◆ WHAT TO PRODUCE:
Across the records below, count the lines that contain "computer" and write down only the count.

Collected data entries

........

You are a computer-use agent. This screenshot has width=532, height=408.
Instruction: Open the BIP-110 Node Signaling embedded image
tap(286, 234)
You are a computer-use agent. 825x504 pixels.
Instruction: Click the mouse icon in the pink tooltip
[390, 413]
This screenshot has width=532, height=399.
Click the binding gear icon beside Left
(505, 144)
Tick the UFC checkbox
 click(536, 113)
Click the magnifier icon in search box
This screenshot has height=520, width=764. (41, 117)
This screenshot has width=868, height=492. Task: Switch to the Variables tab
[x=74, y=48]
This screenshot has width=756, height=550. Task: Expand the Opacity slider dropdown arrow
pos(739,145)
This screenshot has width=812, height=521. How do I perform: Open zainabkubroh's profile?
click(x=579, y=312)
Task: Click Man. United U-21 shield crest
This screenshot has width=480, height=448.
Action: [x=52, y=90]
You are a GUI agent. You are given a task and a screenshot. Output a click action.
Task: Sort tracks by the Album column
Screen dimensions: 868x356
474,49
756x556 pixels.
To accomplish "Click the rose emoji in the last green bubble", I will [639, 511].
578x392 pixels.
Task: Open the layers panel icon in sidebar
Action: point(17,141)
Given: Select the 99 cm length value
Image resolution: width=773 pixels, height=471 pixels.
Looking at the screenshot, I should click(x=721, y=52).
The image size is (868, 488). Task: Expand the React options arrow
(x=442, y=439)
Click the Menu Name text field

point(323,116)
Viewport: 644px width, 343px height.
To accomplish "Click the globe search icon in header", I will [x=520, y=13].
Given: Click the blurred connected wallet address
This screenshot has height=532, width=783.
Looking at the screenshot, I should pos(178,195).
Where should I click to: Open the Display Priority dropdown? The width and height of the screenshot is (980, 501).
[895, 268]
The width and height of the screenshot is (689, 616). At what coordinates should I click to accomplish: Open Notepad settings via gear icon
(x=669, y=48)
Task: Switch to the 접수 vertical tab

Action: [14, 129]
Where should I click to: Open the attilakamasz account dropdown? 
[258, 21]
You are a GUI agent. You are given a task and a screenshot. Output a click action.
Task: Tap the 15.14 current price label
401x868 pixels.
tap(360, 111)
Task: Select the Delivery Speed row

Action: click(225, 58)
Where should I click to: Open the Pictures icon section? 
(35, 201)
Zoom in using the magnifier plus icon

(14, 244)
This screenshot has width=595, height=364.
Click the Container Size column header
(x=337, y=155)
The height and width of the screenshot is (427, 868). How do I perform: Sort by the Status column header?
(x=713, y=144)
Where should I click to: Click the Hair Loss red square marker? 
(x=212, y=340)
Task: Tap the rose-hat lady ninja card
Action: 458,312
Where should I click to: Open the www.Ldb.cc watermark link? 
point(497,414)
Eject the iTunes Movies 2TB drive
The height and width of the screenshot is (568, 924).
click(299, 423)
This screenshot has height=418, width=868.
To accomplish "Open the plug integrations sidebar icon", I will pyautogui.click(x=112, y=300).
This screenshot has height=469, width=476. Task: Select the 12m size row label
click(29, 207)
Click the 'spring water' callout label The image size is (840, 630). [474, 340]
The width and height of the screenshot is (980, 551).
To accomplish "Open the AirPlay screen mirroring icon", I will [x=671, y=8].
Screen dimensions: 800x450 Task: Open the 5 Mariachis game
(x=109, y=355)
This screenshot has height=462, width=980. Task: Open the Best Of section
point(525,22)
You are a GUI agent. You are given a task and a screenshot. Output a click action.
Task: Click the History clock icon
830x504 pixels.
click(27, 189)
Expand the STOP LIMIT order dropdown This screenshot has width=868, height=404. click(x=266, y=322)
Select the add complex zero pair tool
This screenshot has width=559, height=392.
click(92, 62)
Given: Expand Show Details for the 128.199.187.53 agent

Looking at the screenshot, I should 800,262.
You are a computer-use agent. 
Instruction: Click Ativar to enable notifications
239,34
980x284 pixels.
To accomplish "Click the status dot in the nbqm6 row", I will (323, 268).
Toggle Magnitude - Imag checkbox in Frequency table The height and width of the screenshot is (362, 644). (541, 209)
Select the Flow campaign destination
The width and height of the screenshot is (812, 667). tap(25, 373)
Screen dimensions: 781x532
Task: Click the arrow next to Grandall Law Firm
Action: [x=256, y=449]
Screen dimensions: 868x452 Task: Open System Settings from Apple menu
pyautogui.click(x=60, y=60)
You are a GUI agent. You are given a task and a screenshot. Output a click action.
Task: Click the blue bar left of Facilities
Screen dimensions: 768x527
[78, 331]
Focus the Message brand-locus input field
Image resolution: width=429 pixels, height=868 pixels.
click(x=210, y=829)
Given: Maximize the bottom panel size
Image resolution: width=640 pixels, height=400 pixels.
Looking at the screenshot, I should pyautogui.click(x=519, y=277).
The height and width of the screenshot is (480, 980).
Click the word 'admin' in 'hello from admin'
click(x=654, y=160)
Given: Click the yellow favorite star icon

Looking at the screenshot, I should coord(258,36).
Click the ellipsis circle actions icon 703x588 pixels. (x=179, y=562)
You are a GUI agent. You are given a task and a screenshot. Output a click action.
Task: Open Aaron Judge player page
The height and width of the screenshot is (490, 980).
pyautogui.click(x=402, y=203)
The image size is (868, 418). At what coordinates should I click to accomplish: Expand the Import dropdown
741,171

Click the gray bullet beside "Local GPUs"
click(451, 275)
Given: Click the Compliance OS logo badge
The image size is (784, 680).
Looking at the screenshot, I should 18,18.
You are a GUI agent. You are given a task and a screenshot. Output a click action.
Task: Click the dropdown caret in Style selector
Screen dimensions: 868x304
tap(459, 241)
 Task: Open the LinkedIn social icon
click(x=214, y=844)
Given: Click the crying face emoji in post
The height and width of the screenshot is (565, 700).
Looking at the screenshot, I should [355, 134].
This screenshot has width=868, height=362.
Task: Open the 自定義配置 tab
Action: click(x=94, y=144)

........

◆ YOUR RESPONSE:
3